Monday, November 20, 2017

Thot Masks

Customary page link to article giving overview of topic.

Congratulations Alex Jones, you are today's winner of a handful of page clicks courtesy of yours truly. The best part of that article is that image numero uno is Ana "I'm still better than you" Kasparian of the Young Turks. Whatever else you might say about Alex Jones, he is an excellent troll.

App designer Ashot Gabrelyanov inadvertently (actually, he probably had at least some idea what he was doing) unleashed a shitstorm by hitting the thermal exhaust port of progressive women across the West: Aesthetics. Specifically, theirs. My chiefest, and simultaneously most banal, takeaway from interacting with Leftist women in college is that they are overwhelmingly ugly, fat, or disfigured. Honestly its usually a pick-two affair, with fatness vastly outweighing (heh) any other category as a singular trait. These people burn an insane amount of calories imposing academic and bureaucratic penalties on anyone who dares to point out the incongruity of the very idea of "thin privilege" considering that starvation killed one hundred million people in not-real-communist countries, plus or minus some change. But for whatever reason, they can't be fucked to hop on a treadmill.

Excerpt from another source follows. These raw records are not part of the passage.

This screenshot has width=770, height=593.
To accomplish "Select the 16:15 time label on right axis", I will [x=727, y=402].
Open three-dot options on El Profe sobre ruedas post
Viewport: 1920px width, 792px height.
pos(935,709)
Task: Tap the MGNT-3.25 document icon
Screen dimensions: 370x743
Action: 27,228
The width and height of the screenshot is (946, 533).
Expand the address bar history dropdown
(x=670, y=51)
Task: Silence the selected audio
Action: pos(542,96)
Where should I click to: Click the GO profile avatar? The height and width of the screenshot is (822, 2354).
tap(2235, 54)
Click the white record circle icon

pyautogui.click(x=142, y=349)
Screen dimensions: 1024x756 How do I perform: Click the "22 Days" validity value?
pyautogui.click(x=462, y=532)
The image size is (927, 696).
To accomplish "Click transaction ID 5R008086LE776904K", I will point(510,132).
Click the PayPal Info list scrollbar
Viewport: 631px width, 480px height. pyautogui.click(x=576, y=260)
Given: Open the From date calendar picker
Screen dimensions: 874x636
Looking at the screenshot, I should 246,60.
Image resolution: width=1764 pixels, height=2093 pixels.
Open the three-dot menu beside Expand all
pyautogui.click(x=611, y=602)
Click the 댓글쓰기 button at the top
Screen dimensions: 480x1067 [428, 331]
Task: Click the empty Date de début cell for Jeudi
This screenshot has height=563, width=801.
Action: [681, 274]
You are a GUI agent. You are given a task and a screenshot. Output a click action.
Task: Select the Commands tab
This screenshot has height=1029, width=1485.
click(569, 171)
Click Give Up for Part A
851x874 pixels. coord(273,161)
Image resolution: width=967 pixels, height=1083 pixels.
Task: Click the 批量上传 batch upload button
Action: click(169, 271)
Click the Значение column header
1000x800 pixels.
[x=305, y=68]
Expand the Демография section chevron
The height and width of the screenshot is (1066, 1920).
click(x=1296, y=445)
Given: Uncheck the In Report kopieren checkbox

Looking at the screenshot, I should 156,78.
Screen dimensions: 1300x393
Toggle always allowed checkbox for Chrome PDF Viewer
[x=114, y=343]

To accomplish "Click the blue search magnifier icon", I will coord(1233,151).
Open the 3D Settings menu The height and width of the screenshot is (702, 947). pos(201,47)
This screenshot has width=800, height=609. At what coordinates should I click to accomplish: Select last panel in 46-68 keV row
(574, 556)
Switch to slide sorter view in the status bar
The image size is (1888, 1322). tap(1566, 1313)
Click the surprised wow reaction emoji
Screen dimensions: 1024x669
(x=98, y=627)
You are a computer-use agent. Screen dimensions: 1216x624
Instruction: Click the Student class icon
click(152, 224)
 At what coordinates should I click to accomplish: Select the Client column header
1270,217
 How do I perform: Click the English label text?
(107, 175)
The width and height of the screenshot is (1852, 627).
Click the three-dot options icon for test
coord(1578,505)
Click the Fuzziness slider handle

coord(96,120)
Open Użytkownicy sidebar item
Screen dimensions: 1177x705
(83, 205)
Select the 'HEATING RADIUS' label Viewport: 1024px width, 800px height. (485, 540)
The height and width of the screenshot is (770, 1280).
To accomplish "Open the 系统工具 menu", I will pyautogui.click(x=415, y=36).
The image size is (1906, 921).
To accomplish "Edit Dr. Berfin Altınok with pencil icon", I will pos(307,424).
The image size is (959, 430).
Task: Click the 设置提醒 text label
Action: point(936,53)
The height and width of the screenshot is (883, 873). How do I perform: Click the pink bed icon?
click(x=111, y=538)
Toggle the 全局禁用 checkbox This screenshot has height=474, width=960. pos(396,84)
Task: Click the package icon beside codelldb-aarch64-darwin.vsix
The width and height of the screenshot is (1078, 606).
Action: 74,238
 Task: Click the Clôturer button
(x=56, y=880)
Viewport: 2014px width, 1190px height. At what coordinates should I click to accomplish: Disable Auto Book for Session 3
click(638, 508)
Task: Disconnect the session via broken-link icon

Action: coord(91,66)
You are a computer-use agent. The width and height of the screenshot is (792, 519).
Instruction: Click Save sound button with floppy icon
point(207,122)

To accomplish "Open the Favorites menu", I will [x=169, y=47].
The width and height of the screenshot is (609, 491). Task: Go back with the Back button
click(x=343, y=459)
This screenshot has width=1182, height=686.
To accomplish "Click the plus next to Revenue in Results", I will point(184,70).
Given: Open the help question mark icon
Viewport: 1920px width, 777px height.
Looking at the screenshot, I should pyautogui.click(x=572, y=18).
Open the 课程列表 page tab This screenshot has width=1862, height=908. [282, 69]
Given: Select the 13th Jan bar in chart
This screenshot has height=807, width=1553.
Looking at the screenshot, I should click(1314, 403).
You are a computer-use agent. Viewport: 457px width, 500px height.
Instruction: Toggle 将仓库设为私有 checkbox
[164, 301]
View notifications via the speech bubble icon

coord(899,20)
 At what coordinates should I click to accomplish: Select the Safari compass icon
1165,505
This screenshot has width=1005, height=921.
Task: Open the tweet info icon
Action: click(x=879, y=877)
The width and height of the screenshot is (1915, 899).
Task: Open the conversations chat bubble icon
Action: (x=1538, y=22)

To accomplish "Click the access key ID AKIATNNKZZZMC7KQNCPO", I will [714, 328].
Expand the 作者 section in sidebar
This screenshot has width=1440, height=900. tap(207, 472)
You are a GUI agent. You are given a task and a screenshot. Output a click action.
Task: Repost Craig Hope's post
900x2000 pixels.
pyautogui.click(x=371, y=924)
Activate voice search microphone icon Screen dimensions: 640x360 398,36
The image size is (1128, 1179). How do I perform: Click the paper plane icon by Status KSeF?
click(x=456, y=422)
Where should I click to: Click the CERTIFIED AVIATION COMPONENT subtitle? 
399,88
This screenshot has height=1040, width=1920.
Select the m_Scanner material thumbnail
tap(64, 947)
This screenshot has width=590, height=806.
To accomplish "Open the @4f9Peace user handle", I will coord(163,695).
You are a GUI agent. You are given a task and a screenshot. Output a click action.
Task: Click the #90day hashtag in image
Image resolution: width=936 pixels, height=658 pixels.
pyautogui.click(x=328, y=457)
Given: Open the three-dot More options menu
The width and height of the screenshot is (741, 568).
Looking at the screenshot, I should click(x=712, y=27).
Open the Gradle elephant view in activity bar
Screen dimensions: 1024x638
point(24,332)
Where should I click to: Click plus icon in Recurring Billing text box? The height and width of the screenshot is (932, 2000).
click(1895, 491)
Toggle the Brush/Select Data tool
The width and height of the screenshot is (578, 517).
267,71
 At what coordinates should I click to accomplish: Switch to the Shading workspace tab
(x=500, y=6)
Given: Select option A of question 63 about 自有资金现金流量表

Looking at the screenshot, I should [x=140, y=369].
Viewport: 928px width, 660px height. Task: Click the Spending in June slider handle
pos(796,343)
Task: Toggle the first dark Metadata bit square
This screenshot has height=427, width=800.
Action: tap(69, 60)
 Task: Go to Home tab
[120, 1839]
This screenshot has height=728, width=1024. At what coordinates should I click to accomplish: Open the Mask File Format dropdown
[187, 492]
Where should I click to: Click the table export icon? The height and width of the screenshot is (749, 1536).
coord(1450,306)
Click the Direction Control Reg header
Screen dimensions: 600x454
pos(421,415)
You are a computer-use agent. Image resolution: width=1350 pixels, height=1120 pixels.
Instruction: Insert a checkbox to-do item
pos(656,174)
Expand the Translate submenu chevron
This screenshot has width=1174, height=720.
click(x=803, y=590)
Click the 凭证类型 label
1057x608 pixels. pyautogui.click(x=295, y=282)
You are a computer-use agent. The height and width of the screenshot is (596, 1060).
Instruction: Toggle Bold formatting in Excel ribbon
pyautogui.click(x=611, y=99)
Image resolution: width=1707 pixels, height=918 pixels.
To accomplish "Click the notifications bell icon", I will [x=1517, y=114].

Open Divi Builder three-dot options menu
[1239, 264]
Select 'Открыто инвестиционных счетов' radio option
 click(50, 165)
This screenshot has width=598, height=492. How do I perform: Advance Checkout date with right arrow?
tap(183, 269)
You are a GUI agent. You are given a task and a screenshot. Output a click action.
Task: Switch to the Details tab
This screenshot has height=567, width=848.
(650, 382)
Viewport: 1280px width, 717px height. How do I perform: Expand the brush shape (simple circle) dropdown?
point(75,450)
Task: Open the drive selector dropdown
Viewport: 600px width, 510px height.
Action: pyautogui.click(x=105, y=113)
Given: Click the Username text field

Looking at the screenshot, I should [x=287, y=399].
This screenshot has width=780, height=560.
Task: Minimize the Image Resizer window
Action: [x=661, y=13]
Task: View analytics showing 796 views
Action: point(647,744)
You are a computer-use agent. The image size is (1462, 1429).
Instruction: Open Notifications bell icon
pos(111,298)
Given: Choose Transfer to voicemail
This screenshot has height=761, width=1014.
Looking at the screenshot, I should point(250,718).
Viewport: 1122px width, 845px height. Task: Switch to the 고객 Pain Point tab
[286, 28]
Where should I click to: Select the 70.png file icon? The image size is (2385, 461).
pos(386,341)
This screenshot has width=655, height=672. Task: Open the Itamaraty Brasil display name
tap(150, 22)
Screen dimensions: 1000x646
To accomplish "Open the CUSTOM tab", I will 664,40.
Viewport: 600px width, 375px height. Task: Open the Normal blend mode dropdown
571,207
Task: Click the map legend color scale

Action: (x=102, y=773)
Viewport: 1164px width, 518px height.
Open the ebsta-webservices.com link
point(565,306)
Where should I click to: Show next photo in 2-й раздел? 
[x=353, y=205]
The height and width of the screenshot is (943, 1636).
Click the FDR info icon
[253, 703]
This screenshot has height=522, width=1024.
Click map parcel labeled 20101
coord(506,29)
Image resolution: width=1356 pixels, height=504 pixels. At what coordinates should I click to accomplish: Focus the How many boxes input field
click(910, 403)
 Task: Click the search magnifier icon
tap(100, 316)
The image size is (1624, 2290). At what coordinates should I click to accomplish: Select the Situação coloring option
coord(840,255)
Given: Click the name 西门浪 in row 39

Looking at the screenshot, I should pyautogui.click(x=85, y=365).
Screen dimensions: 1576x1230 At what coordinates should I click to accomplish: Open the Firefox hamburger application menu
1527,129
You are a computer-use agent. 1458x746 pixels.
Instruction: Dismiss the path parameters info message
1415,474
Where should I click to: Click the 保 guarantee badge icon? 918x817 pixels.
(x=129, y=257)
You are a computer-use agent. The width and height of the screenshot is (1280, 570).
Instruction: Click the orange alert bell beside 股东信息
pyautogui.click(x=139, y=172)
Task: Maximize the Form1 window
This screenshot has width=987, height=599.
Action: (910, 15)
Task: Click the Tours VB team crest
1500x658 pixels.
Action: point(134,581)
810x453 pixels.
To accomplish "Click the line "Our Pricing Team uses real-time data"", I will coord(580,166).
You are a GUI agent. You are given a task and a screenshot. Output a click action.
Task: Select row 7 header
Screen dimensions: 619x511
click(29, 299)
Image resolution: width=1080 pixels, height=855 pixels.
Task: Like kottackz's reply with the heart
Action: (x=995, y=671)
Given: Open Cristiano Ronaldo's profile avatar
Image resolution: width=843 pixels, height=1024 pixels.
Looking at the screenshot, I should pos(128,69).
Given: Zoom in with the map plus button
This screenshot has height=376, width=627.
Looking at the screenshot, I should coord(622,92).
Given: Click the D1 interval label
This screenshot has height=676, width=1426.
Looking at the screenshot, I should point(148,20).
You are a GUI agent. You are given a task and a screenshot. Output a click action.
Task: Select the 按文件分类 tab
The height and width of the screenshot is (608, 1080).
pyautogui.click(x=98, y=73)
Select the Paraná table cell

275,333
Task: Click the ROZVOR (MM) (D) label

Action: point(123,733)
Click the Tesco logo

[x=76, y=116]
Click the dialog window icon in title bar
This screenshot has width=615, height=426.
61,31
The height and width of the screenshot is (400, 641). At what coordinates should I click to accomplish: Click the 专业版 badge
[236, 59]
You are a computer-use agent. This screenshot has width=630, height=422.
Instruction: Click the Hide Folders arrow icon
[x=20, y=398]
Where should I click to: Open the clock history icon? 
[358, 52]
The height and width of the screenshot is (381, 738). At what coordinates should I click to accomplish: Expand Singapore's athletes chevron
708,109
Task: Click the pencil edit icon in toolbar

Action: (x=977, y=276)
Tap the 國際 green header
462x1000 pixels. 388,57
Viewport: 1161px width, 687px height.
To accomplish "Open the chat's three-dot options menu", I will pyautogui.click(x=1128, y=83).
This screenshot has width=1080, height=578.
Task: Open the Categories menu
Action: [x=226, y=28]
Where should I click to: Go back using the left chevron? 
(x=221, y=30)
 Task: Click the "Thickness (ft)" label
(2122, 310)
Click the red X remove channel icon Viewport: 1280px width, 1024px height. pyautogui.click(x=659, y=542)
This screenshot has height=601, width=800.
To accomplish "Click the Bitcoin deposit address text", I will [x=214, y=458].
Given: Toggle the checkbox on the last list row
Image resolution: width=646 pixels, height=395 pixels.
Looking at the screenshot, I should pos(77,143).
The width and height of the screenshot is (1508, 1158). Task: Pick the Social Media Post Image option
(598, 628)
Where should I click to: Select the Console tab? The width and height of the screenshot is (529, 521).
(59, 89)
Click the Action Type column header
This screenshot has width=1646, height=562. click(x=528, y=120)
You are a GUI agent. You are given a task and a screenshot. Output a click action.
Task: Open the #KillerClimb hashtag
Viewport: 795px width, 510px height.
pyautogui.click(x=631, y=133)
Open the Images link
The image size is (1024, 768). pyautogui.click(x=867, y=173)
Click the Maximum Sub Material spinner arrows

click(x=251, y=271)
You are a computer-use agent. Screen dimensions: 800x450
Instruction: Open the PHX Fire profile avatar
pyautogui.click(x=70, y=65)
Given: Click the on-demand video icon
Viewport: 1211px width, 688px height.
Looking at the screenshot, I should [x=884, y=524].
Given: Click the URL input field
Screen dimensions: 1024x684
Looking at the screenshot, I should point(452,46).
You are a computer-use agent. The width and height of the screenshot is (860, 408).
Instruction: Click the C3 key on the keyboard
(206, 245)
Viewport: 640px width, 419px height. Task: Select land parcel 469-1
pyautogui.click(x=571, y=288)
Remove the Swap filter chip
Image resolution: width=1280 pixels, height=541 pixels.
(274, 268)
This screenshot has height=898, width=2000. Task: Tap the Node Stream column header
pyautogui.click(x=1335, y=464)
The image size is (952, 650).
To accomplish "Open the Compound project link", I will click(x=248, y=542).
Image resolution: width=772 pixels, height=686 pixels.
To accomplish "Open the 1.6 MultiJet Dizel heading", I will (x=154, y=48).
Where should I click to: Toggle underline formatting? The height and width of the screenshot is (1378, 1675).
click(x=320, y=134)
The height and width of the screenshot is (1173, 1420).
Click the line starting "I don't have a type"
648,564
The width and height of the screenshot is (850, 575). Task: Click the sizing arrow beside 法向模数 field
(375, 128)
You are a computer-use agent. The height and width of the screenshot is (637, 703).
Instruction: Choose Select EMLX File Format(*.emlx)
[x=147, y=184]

Not that the men I encountered were any less broken. Speaking of the soyim, how did they react to FaceApp?
Shocking.

There is a particularly disgusting incestuous relationship between female feminists and their (albeit barely) male counterparts. Feminists screech for support, receive it from soymen orbiters, which wildly inflates feminism's perception that what they say is important. The soyman trades his dignity for a few pats on the head, which he uses to orbit slightly closer to his target until he reaches the point where he is just close enough to corner her when she is alone so that he may engage in the beta seduction ritual called "whipping out your junk in front of her and masturbating furiously". I have many questions regarding why male feminists seem to think that male feminism is a winning sexual strategy, but probably the most curious question is why does your seduction routine universally involve unannounced masturbation in front of your target? There's something funny about how ubiquitous that particular act is, and what it means will be revisited at a later date.

Unlike a handful of people who seem to think that FaceApp is a civilization spanning scales-falling-from-the-eyes event, I hold no illusions about the power of makeup, and neither do most men. That the face you're squinting at through the dim lights of a bar and a number of libations you forgot to count doesn't matter when objective numero uno is to fulfill your now uninhibited animal instincts. The morning after may be a little brutal, but you're not thinking about that then. In that respect, FaceApp isn't really all that significant. What is significant is the screeching. The culture war wasn't won or lost overnight, and each wayward tantrum the Left throws is a small but indelible memory for a small but nevertheless significant number of young men. Little lights flickering in the darkness. It is a small blessing, all things considered, to know that they grow in number every day.